Bruselas. La presidenta de Brasil, Dilma Rousseff, dijo este lunes en Europa que es improbable que medidas fiscales demasiado restrictivas resuelvan la crisis de deuda de la zona euro.

La Unión Europea ha respondido a sus problemas fiscales con fuertes medidas de austeridad, lo que ha reducido el consumo y golpeado el crecimiento económico en varias de sus economías.

"En nuestro caso, medidas fiscales extremadamente restrictivas solo intensificaron el proceso de estancamiento y de pérdidas de oportunidades", declaró Rousseff a la prensa, en referencia a la crisis de deuda de la década de 1980 en Latinoamérica, al finalizar una reunión con su contraparte belga.

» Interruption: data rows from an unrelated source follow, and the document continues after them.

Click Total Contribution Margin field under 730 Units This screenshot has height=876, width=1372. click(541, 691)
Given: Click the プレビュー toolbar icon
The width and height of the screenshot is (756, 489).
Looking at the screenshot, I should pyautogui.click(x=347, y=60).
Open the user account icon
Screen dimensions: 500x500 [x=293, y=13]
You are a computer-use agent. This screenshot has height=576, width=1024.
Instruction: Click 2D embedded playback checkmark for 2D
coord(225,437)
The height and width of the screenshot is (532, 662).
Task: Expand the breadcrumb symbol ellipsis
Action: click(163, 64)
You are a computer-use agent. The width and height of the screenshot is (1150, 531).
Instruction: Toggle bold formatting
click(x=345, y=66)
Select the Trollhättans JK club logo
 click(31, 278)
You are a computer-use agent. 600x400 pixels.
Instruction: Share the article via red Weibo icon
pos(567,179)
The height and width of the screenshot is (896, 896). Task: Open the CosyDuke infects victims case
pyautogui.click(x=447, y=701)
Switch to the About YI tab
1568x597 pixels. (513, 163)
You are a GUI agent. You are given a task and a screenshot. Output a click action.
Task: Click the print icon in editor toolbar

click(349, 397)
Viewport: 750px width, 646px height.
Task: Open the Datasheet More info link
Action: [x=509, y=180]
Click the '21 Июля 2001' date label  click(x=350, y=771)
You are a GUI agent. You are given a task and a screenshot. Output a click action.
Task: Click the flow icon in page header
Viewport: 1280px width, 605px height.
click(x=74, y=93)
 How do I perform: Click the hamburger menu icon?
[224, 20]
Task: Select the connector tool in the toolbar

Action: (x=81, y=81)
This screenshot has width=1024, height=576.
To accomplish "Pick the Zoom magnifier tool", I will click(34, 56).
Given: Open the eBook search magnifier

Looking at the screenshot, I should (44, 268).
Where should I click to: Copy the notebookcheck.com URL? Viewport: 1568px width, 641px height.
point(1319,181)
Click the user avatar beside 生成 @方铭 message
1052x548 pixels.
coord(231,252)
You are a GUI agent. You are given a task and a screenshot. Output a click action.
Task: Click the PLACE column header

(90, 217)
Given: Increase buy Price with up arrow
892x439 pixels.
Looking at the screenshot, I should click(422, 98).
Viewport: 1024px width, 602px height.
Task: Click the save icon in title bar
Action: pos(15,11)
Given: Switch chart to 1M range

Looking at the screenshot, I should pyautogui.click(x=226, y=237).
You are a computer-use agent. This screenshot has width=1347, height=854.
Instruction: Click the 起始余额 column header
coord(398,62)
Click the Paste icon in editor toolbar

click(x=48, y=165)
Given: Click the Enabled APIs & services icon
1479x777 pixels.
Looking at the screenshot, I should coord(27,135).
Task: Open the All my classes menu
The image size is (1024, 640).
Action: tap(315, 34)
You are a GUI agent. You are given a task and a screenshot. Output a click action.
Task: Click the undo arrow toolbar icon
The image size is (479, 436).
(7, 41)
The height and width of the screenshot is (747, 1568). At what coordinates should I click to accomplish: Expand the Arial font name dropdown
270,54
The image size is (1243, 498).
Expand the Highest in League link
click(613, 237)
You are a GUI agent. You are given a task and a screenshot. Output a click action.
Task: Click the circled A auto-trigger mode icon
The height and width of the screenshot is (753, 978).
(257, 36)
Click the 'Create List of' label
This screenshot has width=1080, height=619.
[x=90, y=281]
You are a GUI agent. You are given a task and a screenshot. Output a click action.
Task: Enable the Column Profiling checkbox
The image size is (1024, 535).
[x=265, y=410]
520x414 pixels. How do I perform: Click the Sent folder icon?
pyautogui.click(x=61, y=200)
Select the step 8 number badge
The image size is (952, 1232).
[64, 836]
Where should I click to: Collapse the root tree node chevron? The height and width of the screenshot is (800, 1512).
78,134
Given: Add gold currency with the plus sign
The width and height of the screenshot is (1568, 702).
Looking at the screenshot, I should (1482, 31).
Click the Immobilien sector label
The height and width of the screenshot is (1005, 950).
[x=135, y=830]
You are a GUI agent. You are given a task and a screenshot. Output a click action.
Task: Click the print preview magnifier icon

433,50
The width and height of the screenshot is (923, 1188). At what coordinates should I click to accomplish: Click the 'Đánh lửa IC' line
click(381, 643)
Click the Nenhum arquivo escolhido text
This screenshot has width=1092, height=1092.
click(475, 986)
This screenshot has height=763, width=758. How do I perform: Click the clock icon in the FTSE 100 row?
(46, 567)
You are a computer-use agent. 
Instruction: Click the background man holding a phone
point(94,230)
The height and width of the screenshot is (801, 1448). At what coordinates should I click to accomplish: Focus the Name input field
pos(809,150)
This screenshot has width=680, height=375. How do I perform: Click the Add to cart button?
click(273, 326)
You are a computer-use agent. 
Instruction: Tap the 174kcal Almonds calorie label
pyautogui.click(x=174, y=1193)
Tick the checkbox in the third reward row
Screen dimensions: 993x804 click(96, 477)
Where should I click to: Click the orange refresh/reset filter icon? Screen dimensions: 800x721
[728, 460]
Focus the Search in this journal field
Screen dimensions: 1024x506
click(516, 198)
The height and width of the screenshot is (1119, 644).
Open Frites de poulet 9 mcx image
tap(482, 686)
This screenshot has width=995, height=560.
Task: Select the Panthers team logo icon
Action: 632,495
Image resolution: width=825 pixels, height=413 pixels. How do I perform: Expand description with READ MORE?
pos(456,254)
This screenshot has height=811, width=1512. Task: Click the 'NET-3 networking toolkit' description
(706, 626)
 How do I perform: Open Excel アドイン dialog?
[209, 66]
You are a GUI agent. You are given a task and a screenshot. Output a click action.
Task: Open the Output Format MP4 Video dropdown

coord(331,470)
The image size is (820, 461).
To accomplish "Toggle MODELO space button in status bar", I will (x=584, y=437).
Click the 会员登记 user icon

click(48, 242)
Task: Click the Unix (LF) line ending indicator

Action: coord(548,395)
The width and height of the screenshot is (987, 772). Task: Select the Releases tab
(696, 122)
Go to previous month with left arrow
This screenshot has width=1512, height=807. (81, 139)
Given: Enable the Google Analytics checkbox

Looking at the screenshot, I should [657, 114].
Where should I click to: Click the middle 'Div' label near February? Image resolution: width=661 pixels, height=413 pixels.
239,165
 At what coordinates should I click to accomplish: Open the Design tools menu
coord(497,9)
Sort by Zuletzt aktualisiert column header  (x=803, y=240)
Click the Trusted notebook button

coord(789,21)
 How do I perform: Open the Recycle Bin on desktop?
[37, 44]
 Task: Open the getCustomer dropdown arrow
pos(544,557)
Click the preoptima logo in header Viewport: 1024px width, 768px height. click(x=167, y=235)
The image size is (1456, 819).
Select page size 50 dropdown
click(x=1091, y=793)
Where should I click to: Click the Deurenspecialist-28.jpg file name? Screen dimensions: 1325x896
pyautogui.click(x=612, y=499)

"Es difícil salir de la crisis sin aumentar el consumo y el crecimiento", afirmó.

Rousseff y un grupo de ministros brasileños se reunirán con líderes europeos el lunes en la noche y el martes para discutir respuestas a la crisis de deuda de la zona euro, además de proyectos comerciales, de energía e inversión conjuntos.

"Brasil hará todo lo necesario para disminuir cualquier impacto posible de la crisis en su economía doméstica", declaró.

Durante la reunión, no se discutió una propuesta de la Comisión Europea para aplicar un impuesto sobre transacciones financieras, como la negociación de bonos y acciones, dijo a la prensa el primer ministro Belga, Yves Leterme.